A man convicted of second-degree murder in the shocking slaying of a Toronto teenager on Boxing Day ten years ago has been denied escorted temporary absences from prison.
Jorrell Simpson-Rowe was one of four people found guilty in Jane Creba's death.
The 15-year-old Creba was shopping with family on Toronto's busy Yonge Street when she was caught in the crossfire of a shootout between rival gangs in December 2005.
In a recent Parole Board of Canada decision, Simpson-Rowe, who began serving a life sentence in 2009, was not authorized for escorted temporary absences from prison after the board concluded they would present "an undue risk."
- Man convicted in Jane Creba Boxing Day slaying denied parole
The absences would have allowed the 28-year-old Simpson-Rowe to attend six "Long Term Inmates Now in the Community" meetings intended to provide support and begin his gradual reintegration into the community.
The Parole Board found Simpson Rowe still needed to demonstrate, over a sustained period of time, an ability to "fully manage" his risk factors, which included emotional orientation and attitude, and use self-management plans he had developed before being granted such absences.
'Switch' turned on
The shooting that killed Creba sparked a debate about gun violence in Toronto.
Simpson-Rowe and Jeremiah Valentine were convicted of second-degree murder in the shootout.

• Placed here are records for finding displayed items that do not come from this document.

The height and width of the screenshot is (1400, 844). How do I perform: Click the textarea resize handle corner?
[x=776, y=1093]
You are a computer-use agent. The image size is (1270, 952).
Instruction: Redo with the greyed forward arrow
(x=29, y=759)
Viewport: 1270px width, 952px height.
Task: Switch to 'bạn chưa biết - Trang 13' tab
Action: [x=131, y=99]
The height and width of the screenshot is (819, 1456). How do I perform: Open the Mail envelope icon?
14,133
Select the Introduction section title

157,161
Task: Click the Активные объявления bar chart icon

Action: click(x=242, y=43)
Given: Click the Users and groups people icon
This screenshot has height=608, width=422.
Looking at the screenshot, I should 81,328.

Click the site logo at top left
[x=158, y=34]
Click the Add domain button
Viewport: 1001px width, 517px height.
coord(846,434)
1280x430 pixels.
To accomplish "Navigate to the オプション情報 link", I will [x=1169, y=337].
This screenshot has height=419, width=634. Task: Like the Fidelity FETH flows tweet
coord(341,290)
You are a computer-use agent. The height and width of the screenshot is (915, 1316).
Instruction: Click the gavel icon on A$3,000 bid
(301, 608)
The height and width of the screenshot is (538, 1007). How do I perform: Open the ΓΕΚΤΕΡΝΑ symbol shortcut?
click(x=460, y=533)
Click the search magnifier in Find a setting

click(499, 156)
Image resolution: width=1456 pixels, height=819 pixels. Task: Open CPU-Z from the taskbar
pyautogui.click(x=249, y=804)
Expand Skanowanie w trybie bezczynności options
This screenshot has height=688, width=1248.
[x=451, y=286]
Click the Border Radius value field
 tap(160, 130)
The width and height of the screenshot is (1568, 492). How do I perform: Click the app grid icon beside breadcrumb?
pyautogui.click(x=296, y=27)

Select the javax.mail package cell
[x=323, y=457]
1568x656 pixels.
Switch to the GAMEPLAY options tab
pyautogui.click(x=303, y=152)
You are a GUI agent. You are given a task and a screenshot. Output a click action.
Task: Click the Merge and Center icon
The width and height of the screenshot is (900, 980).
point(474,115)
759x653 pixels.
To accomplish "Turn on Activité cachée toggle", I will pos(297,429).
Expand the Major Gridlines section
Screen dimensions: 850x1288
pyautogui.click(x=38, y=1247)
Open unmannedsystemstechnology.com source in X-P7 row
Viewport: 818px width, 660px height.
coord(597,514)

Louis Raphael Woodcock and Tyshaun Barnett were found guilty of manslaughter.
On the day Creba was shot, Simpson-Rowe, who was 17 at the time, and a friend got into an argument with a group of people on Yonge Street, with Simpson-Rowe pulling a gun out from under his jacket and firing the weapon at the group, the Parole Board decision said.
The board noted that at a recent hearing, Simpson-Rowe admitted to having fired a gun during the incident, after denying doing so at his last appearance.
"You stated that when you last saw the board you were in denial and did not want to take full responsibility and accountability for the death and harm caused," the board wrote in its decision. "You told the board that following the last board hearing the 'switch in your head turned on' with you making a commitment to making sincere positive changes in your life."
The board noted Simpson-Rowe's past involved a tough, violent childhood growing up in what he called "the hood."
It also said that since his prison term began, while he had been involved in fights with other inmates and had threatened to throw urine at an officer, among other incidents, he had not been involved in any physical altercations in the past three years.
The board noted, however, that the Manager of Assessment and Interventions indicated that while Simpson-Rowe had made improvements in his behaviour and attitude, he continued to have "considerable outstanding needs."
"You have yet to demonstrate a sustained period of your ability to use the skills learned relative to self management," the board said. "Overall the board concludes that you need to demonstrate over a sustained period of time an ability to fully mange your risk factors and utilize the self management plans you have developed."